Monday, December 13, 2010

I'm Sorry

Last weekend, we had a situation. We were supposed to go camping with the other families in our small group, but at the last minute, Big A made the decision that we would stay home due to an 80% chance of rain for the weekend.

I wish I could say I supported his decision. I wish I could say I understood why we couldn't go. I wish I didn't react the way I did.

I was fuming. Not only did I spend all week shopping for our trip, I packed all day on Friday. I would be missing out on all the fun with our friends. I would have to cook dinner Friday night and Saturday night instead of roasting hot dogs over a fire.

I. I. I. I. It was all about me, wasn't it?

A day A few hours later, I did something I never would have done four years ago. I apologized. I said I was sorry for being a big baby, I gave my husband a hug and everything was okay. And then he said he was sorry to me that I had to miss something I looked forward to. Then I said I was sorry to him that he felt like he needed to apologize. And so on and so forth.

For the first several years of our marriage, I refused to apologize. For anything. Why apologize when I'm always right, right? For my own stubborn, selfish reasons, I wouldn't allow myself to be vulnerable. Saying "I'm Sorry" was a sign of weakness in my mind, and I wasn't about to let my husband see my weakness.  
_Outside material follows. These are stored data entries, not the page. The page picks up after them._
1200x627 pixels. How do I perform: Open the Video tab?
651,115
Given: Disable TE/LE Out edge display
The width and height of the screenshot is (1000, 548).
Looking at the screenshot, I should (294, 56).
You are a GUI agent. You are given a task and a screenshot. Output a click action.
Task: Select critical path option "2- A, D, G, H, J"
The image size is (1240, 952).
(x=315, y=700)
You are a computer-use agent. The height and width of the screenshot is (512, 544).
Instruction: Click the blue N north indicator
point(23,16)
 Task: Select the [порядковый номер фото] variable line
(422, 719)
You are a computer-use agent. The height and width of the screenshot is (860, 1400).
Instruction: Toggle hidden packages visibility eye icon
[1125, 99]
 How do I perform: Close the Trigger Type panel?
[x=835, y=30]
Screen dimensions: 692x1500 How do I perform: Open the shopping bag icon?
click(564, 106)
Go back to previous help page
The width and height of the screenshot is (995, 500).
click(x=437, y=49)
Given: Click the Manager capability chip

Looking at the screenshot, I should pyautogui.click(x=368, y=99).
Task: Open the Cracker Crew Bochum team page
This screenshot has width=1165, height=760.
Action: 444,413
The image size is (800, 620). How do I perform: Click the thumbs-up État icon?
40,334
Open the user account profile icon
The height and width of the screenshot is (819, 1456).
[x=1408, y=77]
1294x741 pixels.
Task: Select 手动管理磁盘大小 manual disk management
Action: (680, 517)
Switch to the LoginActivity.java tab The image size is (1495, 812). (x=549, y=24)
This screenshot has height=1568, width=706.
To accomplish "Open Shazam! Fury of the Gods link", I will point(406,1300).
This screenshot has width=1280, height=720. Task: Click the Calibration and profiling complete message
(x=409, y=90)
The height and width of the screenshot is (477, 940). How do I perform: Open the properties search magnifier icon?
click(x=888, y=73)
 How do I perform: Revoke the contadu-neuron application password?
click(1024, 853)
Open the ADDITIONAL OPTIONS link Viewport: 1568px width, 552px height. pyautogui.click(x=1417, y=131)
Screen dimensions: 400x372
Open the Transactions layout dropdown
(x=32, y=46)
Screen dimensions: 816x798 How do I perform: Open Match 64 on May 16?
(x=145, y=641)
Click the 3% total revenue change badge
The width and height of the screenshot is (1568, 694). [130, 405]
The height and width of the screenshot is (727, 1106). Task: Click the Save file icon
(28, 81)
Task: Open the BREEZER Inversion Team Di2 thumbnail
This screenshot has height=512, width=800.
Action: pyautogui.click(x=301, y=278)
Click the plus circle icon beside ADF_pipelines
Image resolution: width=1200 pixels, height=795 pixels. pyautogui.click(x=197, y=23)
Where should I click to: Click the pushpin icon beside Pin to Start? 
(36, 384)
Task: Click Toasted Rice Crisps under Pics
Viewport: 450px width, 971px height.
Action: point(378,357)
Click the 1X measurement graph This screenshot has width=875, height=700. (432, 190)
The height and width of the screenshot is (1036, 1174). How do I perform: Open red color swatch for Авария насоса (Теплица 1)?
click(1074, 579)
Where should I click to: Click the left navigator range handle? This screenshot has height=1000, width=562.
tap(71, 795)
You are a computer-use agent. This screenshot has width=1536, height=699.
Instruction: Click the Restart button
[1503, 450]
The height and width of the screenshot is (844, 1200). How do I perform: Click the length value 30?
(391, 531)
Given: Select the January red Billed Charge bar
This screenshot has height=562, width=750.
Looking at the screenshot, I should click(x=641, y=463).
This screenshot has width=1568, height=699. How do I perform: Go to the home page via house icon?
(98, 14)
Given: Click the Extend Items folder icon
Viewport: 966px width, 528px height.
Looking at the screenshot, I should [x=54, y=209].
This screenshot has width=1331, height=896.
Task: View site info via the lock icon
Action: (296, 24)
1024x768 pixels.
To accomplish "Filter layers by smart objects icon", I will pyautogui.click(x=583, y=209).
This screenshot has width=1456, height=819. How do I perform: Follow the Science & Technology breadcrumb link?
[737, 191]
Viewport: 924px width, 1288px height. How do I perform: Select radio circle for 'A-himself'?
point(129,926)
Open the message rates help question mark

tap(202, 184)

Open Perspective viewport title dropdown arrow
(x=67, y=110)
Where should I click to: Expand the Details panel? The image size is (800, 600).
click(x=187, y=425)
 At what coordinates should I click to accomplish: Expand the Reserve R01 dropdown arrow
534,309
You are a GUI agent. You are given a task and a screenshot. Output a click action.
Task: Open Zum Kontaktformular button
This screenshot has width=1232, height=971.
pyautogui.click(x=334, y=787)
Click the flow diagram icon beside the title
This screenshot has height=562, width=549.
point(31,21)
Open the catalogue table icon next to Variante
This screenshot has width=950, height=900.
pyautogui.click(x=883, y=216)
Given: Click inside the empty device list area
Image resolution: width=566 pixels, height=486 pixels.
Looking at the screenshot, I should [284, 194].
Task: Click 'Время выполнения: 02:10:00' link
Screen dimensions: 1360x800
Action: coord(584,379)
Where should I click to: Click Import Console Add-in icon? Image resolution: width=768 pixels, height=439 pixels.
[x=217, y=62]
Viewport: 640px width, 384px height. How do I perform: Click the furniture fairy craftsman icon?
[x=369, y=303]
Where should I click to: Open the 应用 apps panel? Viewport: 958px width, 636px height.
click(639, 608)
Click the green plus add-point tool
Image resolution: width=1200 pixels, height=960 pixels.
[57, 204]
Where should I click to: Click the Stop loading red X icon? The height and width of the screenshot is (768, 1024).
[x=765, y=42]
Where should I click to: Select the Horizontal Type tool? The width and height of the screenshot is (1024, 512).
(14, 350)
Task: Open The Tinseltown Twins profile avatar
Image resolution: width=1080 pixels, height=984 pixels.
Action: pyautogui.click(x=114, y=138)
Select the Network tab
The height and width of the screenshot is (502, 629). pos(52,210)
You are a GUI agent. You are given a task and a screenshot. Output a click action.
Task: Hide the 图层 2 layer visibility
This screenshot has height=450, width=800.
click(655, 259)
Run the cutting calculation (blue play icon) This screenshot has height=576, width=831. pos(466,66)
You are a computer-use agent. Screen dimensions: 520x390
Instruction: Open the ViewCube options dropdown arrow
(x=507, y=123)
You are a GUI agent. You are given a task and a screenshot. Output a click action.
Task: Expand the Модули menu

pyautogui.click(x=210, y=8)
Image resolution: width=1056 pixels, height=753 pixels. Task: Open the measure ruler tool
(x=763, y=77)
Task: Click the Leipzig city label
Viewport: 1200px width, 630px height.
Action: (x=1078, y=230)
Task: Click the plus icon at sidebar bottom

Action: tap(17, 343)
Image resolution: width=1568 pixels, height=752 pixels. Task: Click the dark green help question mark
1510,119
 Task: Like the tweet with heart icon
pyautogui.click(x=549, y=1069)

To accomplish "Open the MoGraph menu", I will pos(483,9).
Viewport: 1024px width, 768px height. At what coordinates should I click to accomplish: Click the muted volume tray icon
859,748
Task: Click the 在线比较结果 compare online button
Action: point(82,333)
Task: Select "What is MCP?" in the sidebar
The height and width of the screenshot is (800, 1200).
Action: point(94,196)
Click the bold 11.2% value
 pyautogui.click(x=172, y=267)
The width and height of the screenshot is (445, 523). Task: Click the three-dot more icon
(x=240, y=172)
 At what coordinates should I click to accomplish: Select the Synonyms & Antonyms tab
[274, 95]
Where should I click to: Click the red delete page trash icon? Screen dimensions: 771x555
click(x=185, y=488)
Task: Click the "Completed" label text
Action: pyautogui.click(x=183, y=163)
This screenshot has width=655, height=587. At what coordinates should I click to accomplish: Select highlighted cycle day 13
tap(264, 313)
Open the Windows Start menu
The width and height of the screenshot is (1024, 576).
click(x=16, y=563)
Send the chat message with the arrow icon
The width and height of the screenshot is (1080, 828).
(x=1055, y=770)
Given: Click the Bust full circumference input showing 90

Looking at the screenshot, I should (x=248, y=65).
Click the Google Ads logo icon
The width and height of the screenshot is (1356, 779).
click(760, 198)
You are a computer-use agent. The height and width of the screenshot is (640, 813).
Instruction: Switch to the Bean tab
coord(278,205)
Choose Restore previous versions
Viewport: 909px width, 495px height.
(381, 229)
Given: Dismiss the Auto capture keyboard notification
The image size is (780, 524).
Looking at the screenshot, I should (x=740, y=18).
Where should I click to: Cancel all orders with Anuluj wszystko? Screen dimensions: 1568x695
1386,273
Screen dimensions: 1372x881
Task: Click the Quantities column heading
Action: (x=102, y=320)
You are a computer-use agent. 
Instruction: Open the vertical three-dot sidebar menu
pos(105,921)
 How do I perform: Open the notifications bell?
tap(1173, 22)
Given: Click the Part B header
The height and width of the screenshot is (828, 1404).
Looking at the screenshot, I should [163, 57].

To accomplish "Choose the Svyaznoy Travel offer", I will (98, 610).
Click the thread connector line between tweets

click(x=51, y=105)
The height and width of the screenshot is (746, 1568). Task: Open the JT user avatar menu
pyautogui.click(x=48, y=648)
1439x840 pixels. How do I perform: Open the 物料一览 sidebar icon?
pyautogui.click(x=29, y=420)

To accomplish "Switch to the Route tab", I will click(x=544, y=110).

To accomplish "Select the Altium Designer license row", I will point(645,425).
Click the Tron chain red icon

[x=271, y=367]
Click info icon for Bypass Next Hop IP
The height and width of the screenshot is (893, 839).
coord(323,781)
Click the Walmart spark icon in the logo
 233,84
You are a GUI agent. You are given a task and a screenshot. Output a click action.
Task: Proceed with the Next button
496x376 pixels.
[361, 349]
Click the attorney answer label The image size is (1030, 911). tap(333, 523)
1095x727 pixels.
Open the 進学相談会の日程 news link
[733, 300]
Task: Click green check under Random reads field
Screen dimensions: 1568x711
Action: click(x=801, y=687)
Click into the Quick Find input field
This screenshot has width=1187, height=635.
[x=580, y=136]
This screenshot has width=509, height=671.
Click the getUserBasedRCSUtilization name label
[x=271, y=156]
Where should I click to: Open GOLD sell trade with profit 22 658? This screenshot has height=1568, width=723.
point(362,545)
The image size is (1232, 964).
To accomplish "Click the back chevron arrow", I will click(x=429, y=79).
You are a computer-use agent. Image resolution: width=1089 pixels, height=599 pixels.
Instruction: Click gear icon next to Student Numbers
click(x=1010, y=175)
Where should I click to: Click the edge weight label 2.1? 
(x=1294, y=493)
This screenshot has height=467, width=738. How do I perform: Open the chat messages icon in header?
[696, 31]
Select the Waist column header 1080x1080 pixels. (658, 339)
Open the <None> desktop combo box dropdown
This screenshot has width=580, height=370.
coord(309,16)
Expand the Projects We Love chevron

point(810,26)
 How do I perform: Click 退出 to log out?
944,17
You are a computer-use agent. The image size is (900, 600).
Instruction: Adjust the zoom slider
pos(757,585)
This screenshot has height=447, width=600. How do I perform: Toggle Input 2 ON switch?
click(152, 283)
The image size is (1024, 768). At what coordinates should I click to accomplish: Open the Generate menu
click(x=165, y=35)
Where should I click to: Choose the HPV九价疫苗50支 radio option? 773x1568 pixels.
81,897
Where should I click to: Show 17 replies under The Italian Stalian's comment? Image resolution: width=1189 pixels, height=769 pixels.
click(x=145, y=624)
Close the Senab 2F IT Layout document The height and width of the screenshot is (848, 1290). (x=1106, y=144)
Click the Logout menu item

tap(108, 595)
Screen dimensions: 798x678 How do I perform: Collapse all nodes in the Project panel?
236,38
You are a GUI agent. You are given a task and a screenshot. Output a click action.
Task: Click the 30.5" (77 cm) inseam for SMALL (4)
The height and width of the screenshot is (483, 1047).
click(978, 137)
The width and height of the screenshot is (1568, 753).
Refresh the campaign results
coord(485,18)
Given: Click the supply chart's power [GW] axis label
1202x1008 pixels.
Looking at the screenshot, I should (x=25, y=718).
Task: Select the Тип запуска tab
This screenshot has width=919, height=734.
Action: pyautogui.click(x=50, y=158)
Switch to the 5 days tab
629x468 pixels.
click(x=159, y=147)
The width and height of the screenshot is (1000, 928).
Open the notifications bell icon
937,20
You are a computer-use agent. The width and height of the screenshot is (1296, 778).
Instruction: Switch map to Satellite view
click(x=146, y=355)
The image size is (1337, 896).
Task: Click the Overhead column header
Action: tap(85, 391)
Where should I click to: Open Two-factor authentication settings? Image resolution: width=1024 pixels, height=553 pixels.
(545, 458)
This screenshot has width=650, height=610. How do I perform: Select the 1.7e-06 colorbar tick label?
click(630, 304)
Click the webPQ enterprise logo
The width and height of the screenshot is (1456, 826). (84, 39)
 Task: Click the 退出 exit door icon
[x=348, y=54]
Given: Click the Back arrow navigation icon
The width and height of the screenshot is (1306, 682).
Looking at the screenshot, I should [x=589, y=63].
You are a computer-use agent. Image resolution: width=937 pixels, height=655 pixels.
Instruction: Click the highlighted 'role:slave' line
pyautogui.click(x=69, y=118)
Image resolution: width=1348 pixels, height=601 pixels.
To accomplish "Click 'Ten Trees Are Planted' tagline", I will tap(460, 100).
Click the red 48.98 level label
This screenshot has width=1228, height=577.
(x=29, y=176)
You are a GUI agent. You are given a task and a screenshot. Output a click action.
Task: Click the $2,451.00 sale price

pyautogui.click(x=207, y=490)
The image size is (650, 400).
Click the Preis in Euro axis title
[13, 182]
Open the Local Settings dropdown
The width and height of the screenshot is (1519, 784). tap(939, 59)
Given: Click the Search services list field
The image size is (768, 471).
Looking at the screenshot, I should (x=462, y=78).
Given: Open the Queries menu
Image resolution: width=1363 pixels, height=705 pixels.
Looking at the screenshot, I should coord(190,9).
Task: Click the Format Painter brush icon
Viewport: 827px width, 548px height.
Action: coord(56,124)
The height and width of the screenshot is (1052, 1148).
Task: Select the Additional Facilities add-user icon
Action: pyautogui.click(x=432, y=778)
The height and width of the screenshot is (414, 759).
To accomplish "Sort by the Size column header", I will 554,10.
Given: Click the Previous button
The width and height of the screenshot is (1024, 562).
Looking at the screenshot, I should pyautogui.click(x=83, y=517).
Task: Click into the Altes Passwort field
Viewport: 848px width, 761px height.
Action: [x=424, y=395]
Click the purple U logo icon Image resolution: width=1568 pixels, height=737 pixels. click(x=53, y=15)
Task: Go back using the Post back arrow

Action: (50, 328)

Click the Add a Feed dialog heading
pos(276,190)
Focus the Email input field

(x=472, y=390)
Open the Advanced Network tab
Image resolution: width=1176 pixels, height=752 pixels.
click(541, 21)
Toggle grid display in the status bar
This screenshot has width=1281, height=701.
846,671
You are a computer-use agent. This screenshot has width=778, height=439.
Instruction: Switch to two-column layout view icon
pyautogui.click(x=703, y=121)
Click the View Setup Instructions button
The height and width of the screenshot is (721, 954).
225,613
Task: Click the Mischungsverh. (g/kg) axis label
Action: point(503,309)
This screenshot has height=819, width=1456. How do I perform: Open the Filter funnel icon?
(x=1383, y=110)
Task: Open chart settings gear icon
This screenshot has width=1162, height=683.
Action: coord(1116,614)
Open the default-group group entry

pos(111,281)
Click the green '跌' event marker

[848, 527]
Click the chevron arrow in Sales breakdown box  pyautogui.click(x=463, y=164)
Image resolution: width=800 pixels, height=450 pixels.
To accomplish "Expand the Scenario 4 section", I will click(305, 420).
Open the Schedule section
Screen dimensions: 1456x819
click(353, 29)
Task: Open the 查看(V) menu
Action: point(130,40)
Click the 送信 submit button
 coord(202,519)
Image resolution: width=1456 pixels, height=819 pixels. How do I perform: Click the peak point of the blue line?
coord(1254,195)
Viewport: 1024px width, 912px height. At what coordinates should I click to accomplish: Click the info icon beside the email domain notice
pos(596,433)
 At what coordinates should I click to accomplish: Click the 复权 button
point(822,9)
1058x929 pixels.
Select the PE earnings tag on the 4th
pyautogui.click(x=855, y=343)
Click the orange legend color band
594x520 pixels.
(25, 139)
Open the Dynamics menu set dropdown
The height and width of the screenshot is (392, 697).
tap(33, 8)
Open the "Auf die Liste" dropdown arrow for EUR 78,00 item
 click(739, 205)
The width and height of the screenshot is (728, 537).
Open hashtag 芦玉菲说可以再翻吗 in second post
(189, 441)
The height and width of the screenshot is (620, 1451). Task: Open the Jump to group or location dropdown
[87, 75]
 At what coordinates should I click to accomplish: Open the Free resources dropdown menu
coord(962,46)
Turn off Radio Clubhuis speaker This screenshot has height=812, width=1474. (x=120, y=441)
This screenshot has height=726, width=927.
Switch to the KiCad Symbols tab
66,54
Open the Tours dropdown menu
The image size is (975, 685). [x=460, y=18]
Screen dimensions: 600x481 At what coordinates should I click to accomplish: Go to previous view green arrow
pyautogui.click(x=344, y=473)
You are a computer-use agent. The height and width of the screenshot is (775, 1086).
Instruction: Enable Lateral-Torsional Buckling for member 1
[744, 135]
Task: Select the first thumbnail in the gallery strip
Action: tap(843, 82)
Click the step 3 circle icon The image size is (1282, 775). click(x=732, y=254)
I've grown up a lot since then, and with counseling and prayer and experience, I've seen where Big A's heart is. And on Saturday (after I stewed for 18 hours), I was surprised at how freely the words came out of my mouth. How I wanted to be vulnerable with him. How I wanted to make things better with him. How I wanted him to know that I didn't blame him and that I was glad he made the decision so I didn't have to.

There's something so intimate about the ability to admit that you're wrong to the person you love. To finally be able to put Big A's feelings over my own need to be strong and right, my own desire to win every disagreement, has brought our relationship to another more mature, transparent level. I can be a jerk (or he can) and apologize and our arguments don't have to go on and on until one of us just caves in out of frustration and nothing ever gets resolved and then one day when his dad pops in for a surprise visit and I've just had a baby and my stitches are hurting and he tells me he's going to work in the garage and asks me to make lunch and we have the fight of all fights right in front of my father-in-law. Not that that's ever happened to us.

Maybe you're feeling like you want to apologize for something this week, but you just can't get the words out. Or maybe you want to let your spouse know that he can apologize to you and you will forgive. I pray that you'll be able to communicate that this week.

And then, I have three words for you, my friends: Make.Up.Sex.